_The problem_
Give the number of lines in the data below that contain "empty", and only that number.

···

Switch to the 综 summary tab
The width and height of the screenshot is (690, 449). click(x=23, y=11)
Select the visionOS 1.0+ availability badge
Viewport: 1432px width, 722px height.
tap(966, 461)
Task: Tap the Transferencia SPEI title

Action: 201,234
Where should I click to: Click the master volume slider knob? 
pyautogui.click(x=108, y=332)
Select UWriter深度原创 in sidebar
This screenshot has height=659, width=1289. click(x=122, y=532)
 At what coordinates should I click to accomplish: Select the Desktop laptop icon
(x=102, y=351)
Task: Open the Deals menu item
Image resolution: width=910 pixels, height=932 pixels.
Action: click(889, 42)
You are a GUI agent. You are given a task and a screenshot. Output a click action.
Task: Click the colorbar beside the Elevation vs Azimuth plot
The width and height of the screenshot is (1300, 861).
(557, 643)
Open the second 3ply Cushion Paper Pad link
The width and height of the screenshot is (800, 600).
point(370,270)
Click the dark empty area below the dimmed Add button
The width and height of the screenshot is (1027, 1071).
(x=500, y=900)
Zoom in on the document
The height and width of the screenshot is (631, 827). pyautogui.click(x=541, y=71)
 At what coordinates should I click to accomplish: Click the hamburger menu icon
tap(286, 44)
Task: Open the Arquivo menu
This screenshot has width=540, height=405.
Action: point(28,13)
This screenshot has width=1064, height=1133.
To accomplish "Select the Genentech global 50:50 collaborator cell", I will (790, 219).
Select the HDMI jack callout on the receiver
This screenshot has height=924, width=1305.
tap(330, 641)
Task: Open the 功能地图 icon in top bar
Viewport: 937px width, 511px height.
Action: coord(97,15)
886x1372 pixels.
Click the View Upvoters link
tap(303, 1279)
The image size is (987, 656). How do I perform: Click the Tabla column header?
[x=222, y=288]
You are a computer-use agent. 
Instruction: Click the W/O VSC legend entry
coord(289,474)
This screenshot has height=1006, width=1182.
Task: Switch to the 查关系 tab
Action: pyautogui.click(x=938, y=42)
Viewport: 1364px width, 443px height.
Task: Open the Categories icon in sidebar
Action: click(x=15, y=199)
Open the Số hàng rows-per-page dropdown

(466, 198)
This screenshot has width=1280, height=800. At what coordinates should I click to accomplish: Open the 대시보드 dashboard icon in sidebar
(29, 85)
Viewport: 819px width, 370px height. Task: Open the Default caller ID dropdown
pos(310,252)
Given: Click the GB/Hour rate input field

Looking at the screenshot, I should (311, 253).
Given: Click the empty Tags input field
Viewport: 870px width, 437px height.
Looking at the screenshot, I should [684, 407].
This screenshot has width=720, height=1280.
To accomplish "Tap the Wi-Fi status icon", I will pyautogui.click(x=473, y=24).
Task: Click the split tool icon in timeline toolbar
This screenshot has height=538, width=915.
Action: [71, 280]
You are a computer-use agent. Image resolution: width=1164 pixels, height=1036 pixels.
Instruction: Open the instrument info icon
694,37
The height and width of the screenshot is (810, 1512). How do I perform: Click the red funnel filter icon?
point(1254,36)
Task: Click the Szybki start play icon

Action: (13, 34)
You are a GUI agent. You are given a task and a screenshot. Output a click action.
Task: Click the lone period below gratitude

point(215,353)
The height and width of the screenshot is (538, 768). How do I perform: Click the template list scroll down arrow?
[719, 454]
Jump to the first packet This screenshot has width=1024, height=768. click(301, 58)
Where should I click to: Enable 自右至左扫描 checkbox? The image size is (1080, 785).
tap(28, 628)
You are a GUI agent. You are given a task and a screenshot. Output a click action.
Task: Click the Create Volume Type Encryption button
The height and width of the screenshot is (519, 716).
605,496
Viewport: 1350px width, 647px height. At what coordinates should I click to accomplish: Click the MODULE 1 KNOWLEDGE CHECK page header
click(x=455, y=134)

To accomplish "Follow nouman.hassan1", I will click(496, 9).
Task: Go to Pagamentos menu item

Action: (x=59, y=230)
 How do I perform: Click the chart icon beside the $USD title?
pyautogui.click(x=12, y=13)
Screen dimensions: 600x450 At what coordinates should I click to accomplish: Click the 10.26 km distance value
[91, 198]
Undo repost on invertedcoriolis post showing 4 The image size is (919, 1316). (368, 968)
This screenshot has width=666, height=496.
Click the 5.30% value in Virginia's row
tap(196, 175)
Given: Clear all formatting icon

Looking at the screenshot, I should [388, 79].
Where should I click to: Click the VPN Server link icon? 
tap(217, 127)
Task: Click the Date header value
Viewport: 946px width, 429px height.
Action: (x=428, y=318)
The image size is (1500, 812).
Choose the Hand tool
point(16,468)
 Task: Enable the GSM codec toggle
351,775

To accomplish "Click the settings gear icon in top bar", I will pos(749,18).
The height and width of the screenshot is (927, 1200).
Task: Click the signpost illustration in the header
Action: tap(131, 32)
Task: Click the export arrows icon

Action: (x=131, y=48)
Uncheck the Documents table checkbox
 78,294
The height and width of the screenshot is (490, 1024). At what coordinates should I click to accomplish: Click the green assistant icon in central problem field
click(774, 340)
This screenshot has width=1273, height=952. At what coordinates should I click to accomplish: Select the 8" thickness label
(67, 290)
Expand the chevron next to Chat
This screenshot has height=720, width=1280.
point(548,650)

···

_Response for this exercise_
2